Native American Heritage Month

November 1 - 30


What started at the turn of the century as an effort to gain a day of recognition for the significant contributions the first Americans made to the establishment and growth of the U.S., has resulted in a whole month being designated for that purpose.

One of the very proponents of American Indian Day was Dr. Arthur C. Parker, a Seneca Indian, who was the director of the Museum of Arts and Science in Rochester, New York. He persuaded the Boy Scouts of America to set aside a day for the “First Americans” and for three years they adopted such a day. In 1915, the annual Congress of the American Indian Association meeting in Lawrence, Kansas, formally approved a plan concerning American Indian Day. It directed its president, Rev. Sherman Coolidge, an Arapahoe, to call upon the country to observe such a day. Coolidge issued a proclamation on Sept. 28, 1915, which declared the second Saturday of each May as an American Indian Day and contained the first formal appeal for recognition of Indians as citizens.

The year before this proclamation was issued, Red Fox James, a Blackfoot Indian, rode horseback from state to state seeking approval for a day to honor Indians. On December 14, 1915, he presented the endorsements of 24 state governments at the White House. There is no record, however, of such a national day being proclaimed.

The first American Indian Day in a state was declared on the second Saturday in May 1916 by the governor of New York. Several states celebrate the fourth Friday in September. In Illinois, for example, legislators enacted such a day in 1919. Presently, several states have designated Columbus Day as Native American Day, but it continues to be a day we observe without any recognition as a national legal holiday.

In 1990 President George H. W. Bush approved a joint resolution designating November 1990 “National American Indian Heritage Month.” Similar proclamations, under variants on the name (including “Native American Heritage Month” and “National American Indian and Alaska Native Heritage Month”) have been issued each year since 1994.




“What is Your Wound? / ᑭᓯᒧᓇᑊᑊᓴᑊᑊᐃᒋ" by Anthony Melting Tallow

Date: October 17-November 17, 2023
Time: Gallery Hours
Location: Fine Arts Building (B28), Amy H. Carberry Fine Arts Gallery

The Amy H. Carberry Fine Arts Gallery at Springfield Technical Community College presents a powerful Indigenous Peoples’ Heritage Month exhibition entitled, “What is Your Wound? / ᑭᓯᒧᓇᑊᑊᓴᑊᑊᐃᒋ" by Canadian-born, Chicopee-based artist Anthony Melting Tallow on view from October 17 through November 17, 2023. 

Anthony Melting Tallow will be in the Amy H. Carberry Gallery for a reception on Saturday, October 21.

Diversity Series Presents Lee Francis IV, Ph.D. (Pueblo of Laguna)
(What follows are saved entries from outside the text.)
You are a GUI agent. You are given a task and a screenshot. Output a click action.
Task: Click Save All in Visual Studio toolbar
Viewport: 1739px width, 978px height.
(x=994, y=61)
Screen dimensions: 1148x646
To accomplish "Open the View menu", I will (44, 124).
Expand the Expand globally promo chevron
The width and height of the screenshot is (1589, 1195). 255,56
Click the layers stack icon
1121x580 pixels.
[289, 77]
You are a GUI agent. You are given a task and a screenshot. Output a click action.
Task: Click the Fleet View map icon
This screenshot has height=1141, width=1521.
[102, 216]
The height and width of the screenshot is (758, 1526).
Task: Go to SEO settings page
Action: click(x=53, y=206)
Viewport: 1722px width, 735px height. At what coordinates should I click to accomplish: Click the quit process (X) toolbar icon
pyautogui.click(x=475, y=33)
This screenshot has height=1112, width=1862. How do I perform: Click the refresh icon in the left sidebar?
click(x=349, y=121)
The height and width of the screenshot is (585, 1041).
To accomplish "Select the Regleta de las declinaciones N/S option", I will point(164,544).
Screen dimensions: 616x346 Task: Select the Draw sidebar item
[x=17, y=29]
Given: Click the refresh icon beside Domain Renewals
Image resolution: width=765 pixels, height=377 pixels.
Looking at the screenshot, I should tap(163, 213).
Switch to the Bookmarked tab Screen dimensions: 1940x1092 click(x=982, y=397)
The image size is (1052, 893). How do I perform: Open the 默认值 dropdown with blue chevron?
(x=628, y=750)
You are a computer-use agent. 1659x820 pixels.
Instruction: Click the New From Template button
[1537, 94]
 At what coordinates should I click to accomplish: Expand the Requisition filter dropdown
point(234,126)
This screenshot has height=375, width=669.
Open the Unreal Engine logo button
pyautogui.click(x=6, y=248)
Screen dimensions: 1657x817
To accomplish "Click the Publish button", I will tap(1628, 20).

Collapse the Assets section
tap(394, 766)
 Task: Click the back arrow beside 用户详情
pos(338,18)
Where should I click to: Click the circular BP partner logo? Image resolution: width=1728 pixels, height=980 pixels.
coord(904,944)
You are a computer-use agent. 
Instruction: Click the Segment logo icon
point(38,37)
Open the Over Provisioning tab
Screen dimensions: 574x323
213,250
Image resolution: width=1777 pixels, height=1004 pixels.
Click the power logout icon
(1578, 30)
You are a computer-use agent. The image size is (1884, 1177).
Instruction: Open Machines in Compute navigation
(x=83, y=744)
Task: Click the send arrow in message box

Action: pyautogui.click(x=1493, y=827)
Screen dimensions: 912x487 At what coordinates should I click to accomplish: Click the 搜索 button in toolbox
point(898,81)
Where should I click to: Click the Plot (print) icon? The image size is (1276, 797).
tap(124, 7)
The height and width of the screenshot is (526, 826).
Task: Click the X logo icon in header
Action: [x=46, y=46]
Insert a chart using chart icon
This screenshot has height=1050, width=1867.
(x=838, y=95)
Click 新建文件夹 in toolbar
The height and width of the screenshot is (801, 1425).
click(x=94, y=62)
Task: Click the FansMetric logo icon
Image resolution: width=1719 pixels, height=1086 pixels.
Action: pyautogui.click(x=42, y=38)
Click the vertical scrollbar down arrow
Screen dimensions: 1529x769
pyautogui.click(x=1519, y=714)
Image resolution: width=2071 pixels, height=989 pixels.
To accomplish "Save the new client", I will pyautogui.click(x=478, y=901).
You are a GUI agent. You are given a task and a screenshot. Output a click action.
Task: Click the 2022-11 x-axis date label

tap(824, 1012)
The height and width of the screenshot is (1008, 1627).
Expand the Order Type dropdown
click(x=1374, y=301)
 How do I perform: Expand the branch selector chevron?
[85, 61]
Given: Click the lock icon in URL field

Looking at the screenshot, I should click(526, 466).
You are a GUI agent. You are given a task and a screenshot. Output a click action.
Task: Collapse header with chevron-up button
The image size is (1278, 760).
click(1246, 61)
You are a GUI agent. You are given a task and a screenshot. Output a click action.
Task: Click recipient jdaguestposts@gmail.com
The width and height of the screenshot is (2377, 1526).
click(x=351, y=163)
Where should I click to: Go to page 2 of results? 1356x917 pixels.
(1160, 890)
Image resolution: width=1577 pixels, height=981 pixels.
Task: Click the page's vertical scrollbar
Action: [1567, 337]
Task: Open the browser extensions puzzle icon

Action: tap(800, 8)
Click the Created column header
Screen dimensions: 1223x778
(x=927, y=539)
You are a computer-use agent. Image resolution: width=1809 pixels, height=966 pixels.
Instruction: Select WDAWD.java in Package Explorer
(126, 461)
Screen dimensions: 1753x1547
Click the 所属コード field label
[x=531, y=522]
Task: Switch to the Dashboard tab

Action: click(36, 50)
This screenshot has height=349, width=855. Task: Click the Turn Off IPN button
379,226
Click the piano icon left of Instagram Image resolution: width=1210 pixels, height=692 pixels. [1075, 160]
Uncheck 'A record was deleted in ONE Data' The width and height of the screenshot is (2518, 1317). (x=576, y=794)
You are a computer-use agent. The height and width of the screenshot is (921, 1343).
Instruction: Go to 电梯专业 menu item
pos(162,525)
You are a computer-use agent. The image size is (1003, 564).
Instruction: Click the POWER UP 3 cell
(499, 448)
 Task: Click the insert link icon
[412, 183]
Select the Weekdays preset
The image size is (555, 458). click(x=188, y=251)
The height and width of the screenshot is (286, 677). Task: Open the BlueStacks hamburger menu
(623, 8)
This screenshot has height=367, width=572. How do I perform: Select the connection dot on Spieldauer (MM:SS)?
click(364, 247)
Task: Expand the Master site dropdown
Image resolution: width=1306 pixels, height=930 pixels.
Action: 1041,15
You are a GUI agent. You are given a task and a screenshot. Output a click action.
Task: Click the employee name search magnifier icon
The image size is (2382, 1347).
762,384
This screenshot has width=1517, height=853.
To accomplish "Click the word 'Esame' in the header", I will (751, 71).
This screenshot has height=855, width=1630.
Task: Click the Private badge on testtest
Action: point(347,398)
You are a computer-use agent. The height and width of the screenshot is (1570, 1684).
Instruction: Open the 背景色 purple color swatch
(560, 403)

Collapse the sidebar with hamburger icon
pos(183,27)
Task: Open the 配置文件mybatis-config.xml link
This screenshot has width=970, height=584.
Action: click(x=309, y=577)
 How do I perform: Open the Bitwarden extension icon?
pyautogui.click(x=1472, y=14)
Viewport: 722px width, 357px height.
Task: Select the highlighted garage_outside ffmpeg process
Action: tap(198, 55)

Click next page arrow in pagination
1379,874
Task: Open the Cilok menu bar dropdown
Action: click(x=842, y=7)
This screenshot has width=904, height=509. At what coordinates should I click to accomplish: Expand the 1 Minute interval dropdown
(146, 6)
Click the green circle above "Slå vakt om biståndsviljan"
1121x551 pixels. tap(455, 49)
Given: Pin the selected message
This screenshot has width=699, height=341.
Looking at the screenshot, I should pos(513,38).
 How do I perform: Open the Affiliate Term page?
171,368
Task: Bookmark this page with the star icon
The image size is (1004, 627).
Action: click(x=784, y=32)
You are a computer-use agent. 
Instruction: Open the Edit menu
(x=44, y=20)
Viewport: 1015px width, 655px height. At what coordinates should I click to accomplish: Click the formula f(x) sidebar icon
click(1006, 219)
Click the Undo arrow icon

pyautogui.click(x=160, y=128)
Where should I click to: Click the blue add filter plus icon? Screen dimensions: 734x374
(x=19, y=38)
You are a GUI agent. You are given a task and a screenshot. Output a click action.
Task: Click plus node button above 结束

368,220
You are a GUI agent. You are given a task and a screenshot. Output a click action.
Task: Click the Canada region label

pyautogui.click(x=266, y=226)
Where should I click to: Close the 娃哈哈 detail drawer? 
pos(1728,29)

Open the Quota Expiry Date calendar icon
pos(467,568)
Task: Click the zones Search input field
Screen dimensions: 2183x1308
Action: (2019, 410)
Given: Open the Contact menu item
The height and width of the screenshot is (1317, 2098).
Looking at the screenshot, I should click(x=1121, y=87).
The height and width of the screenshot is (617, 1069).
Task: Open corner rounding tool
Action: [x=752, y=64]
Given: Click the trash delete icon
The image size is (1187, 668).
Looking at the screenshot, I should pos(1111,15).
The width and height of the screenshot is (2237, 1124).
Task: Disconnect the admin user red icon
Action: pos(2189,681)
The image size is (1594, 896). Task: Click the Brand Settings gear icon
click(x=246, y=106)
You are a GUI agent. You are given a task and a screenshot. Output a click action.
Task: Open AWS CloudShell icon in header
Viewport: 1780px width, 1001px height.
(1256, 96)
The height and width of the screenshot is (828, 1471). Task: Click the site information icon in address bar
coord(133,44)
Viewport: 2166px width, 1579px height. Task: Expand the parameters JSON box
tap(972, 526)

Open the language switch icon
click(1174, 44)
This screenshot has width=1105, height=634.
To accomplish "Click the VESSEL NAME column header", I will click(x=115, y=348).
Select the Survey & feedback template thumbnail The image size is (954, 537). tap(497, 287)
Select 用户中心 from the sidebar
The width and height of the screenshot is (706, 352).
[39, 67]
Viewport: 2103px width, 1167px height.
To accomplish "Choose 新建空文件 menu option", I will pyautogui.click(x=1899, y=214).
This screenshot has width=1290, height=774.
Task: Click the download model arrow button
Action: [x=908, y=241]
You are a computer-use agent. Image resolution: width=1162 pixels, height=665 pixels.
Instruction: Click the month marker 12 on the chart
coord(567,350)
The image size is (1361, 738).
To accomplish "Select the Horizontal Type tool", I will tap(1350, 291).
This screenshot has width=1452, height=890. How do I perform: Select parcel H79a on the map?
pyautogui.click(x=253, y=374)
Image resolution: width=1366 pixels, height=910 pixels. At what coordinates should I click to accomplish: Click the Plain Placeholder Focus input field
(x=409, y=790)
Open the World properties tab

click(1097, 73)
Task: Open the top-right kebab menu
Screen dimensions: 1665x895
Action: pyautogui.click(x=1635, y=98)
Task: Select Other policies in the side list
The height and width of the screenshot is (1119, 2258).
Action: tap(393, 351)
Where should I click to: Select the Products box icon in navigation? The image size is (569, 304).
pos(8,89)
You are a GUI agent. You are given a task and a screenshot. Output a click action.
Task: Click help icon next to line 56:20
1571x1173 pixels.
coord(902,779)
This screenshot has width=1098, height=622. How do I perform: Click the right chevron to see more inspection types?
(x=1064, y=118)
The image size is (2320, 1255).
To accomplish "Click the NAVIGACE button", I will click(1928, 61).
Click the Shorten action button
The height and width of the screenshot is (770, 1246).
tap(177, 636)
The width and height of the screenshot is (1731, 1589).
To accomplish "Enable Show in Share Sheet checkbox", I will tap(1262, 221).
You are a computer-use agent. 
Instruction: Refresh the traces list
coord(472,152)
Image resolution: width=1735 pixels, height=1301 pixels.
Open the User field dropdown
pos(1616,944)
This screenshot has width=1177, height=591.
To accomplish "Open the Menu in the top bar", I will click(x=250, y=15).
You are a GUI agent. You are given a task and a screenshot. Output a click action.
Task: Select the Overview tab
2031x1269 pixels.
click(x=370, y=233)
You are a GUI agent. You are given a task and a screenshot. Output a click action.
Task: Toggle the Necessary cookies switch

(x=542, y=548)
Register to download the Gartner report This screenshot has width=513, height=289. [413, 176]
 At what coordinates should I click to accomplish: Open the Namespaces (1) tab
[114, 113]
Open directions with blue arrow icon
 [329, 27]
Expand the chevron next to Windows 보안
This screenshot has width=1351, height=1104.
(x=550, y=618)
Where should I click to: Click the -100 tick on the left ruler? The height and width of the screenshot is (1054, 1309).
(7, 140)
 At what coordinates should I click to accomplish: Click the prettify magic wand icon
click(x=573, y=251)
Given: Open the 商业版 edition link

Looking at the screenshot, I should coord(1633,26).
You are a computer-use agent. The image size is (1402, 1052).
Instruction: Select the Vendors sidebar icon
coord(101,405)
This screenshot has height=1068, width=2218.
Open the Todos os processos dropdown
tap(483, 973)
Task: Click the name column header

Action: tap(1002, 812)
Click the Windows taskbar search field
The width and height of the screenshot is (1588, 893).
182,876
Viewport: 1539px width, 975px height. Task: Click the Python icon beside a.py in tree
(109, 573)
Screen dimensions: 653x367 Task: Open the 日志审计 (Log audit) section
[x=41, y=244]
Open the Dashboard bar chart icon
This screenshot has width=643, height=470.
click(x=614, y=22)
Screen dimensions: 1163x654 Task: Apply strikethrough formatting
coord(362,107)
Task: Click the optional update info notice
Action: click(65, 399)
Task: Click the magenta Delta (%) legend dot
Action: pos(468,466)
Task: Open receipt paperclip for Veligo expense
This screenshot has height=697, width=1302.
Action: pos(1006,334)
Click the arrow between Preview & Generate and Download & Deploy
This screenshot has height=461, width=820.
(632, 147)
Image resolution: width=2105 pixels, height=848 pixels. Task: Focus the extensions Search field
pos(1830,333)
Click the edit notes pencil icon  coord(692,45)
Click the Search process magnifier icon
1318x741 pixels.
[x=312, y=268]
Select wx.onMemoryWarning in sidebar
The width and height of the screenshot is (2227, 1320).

When: 11/9/22, 11:15 a.m. - 12:30 p.m.
Location: Scibelli Hall (B2), 7th Floor

The Diversity Series presented Lee Francis IV, Ph.D. (Pueblo of Laguna), indigenous pop culture scholar, entrepreneur, digital creative, and founder of the Indigenous Comic Con, Red Planet Books and Comics, Native Realities, and Indigenous imagination organization.

Diversity Series: Dr. John Little

Date: November 4, 2021
Location: Zoom
Time: 12:15 PM

The Diversity Series at STCC presented John Little, PhD (Standing Rock Dakota). He is a scholar, historian, filmmaker, and mentor. His presentations and research focus on Native student retention and success in higher education, decolonizing work in the university, cultural appropriation and Native American-themed mascots, Lakota and Dakota music, and Native American Vietnam veterans, looking at the fact that Native Americans serve in the military at a higher per-capita rate than any other ethnic group in the United States. He is co-director of the documentary “More Than A Word” an exploration of Native American-based mascots, especially the Washington R_dskins, and their impact on real-life attitudes, issues, and policies.

We the Women: Student Edition

Date: November 29, 2021
Location: Zoom
Time: 12:15 PM

We celebrated Native American Heritage Month, by welcoming STCC students Quiana Dishface, Lakoda Jim, and Zoey Lynn Natonabah, three Navajo Nation students that are part of our diverse women’s basketball team and college campus. They shared their heritage and culture, as well as the challenges they have had to overcome to get to where they are.

Implicit Bias: Stereotypes & Monuments

Date: November 23, 2020
Location: Zoom
Time: 3:15 PM
Watch the Event on YouTube

STCC honored Native American Heritage Month with a presentation by Claudia Fox Tree. Indigenous people have always lived on this land, but their history, culture, and contributions are not seen. Claudia takes back the narrative and focuses on strategies to challenge bias and make contributions visible.